Google has announced the release of TensorFlow Serving, a flexible, high-performance and open-source serving system for machine-learning models. The solution was designed for production environments and optimized for TensorFlow, the company’s machine-learning system.
“Machine learning powers many Google product features: from speech recognition in the Google app to Smart Reply in Inbox to search in Google Photos,” wrote Google software engineer Noah Fiedel in a blog post. “While decades of experience have enabled the software industry to establish best practices for building and supporting products, doing so for services based upon machine learning introduces new and interesting challenges. Today, we announce the release of TensorFlow Serving, designed to address some of these challenges.”
According to the company, with TensorFlow’s ability to run multiple models at large scale, it enables model life-cycle management, experiments with multiple algorithms, and efficient use of GPU resources. The project aims to make it easier, faster and safer to take a model into production while using the same server architecture and APIs.
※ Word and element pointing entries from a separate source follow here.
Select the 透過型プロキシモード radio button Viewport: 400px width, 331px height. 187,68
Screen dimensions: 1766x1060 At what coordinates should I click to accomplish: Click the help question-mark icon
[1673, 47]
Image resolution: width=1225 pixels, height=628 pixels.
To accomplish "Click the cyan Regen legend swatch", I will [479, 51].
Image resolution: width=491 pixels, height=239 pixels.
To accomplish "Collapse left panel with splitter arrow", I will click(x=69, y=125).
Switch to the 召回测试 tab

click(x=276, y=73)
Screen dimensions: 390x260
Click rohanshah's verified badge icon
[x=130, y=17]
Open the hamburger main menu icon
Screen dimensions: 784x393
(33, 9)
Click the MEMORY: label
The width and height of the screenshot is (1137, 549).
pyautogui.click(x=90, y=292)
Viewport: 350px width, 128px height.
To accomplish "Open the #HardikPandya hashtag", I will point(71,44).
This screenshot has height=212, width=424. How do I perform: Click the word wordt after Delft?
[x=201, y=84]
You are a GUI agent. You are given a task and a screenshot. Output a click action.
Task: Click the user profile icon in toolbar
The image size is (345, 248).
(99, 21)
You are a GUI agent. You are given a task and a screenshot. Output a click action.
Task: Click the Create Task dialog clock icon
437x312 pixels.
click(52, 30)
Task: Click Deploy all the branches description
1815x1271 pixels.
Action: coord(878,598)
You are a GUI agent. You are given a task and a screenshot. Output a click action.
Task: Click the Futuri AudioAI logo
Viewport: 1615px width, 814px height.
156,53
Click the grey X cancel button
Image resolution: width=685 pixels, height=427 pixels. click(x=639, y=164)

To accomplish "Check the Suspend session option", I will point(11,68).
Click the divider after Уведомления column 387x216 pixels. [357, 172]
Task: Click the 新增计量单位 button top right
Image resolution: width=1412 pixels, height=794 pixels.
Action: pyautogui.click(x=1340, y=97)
“TensorFlow Serving uses the (previously trained) model to perform inference: predictions based on new data presented by its clients,” wrote Fiedel. “Since clients typically communicate with the serving system using a remote procedure call (RPC) interface, TensorFlow Serving comes with a reference front-end implementation based on gRPC, a high performance, open-source RPC framework from Google. It is quite common to launch and iterate on your model over time as new data becomes available, or as you improve the model. In fact, at Google, many pipelines run continuously, producing new model versions as new data becomes available.”
The project is available on GitHub through the Apache 2.0 open-source license. It is written in C++, provides support for Linux, and uses minimal overhead.
More information is available here.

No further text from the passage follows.